Like everyone else, Supreme Court justices, in writing their opinions, have taken to linking to previous opinions and documents posted on the Internet. The only problem is that half of them aren’t there anymore.
A new report from Harvard Law School finds that 49 percent of hyperlinks in Supreme Court opinions no longer point to the correct content.
The dead links extend to the Supreme Court’s own website, the New York Times reported. And while links in Supreme Court opinions are less likely to work as they get older, there are also some recent broken links. A link in a 2011 opinion by Justice Samuel Alito Jr., the Times noted, goes to a 404 message that begins, “Aren’t you glad you didn’t cite to this webpage … like Justice Alito did… .”

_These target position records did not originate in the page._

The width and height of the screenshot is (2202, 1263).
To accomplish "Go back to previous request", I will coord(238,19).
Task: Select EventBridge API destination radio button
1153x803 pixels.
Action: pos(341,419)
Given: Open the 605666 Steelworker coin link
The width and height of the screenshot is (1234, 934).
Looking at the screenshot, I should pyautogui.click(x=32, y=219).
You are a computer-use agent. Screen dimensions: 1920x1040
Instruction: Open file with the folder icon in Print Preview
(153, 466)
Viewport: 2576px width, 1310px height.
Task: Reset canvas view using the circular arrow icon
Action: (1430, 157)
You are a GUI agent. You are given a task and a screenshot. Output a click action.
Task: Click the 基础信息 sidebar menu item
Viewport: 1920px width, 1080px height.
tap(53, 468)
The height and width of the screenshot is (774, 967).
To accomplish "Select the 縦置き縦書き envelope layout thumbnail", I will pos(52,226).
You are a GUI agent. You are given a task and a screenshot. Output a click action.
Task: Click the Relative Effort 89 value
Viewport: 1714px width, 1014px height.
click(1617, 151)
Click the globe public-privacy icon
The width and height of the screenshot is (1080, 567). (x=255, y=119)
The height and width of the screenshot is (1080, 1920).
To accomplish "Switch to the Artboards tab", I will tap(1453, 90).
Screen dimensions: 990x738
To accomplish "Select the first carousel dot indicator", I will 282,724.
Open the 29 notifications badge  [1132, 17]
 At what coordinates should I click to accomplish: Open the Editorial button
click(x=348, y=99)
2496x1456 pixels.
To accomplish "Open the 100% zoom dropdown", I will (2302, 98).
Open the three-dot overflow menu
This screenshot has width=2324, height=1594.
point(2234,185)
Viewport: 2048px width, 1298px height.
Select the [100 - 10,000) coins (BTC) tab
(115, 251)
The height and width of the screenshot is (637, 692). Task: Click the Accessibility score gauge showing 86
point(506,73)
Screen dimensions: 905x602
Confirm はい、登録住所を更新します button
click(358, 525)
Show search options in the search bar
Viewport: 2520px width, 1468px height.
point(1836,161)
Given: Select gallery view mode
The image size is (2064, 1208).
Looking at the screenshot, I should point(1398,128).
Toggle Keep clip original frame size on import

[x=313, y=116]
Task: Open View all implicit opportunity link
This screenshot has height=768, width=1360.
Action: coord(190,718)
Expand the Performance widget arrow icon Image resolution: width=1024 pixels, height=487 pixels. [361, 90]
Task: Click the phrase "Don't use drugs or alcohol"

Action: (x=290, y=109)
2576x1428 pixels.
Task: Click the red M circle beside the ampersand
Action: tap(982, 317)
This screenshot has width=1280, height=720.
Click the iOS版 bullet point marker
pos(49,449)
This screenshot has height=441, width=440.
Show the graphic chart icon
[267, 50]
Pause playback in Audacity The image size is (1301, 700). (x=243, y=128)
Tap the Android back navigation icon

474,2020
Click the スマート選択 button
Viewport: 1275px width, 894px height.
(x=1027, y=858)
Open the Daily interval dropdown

An earlier study released in June by Yale University found similar results. Raizel Liebler and June Liebert, authors of the study’s report, noted that the Supreme Court had “a vast problem with link rot.” Citations, “are the cornerstone upon which judicial opinions and law review articles stand,” the report said, lamenting that “disappearing websites cause serious problems for future legal researchers.”
“Governments should be especially careful when creating new URL schemes to preserve the accessibility of older materials, realizing that such materials may be widely cited,” noted Jonathan Zittrain and Kendra Albert, authors of the Harvard report.
And it’s not just the Supreme Court – the study found that more than 70 percent of URLs in the Harvard Law Review and other journals fail to go to the original documents.
Dead hyperlinks, known as link rot, are a common problem across the Internet. They can be caused if a website no longer exists or has been reorganized, if the server hosting the link shuts down or moves to a new domain name, or if the document has been moved. Filters and firewalls also can block users from content. Users either cannot connect to a page at all or the link no longer points to the original content. The most common result is the “404/file not found” message. Even permalinks are susceptible if the domain goes silent or switches ownership.
Zittrain and Albert suggested a links content library as a solution. In their report they noted that the Harvard Library Innovation Lab has created one such library, called Perma, built with the support of a consortium of dozens of law school libraries and non-profit entities such as the Internet Archive and Digital Public Library of America. The library has a distributed architecture and structure.
“Perma is a caching solution to be used by authors and journal editors in order to integrate the preservation of linked material with the act of citation,” they write. “Upon direction from a paper author or editor, Perma will retrieve and save the contents of a webpage, returning a permanent link and corresponding citation to the Perma system. When the work is published, in addition to or instead of including a citation to the original URL, the journal or court can use the Perma link, ensuring that even if the original goes down or changes the cache is preserved.”
Liebler and Liebert offer similar recommendations in the Yale report for the Supreme Court, suggesting that the Court archive cited websites on its own website and “as a longer-term solution, the Supreme Court and the Judicial Conference should form partnerships with existing Internet archiving organizations, such as [the Legal Information Preservation Alliance] and the Internet Archive, in order to provide easier access to the Internet resources cited within each court opinion."
Other organizations to study the problem of link rot within the legal field include the Chesapeake Digital Preservation Group. One of its findings in a study of link rot with legal resources in 2012 was that link rot increases over time, with 40 percent of URLs it captured in 2007 succumbing to link rot while all material captured in the first few months of 2012 remained at their original Web addresses.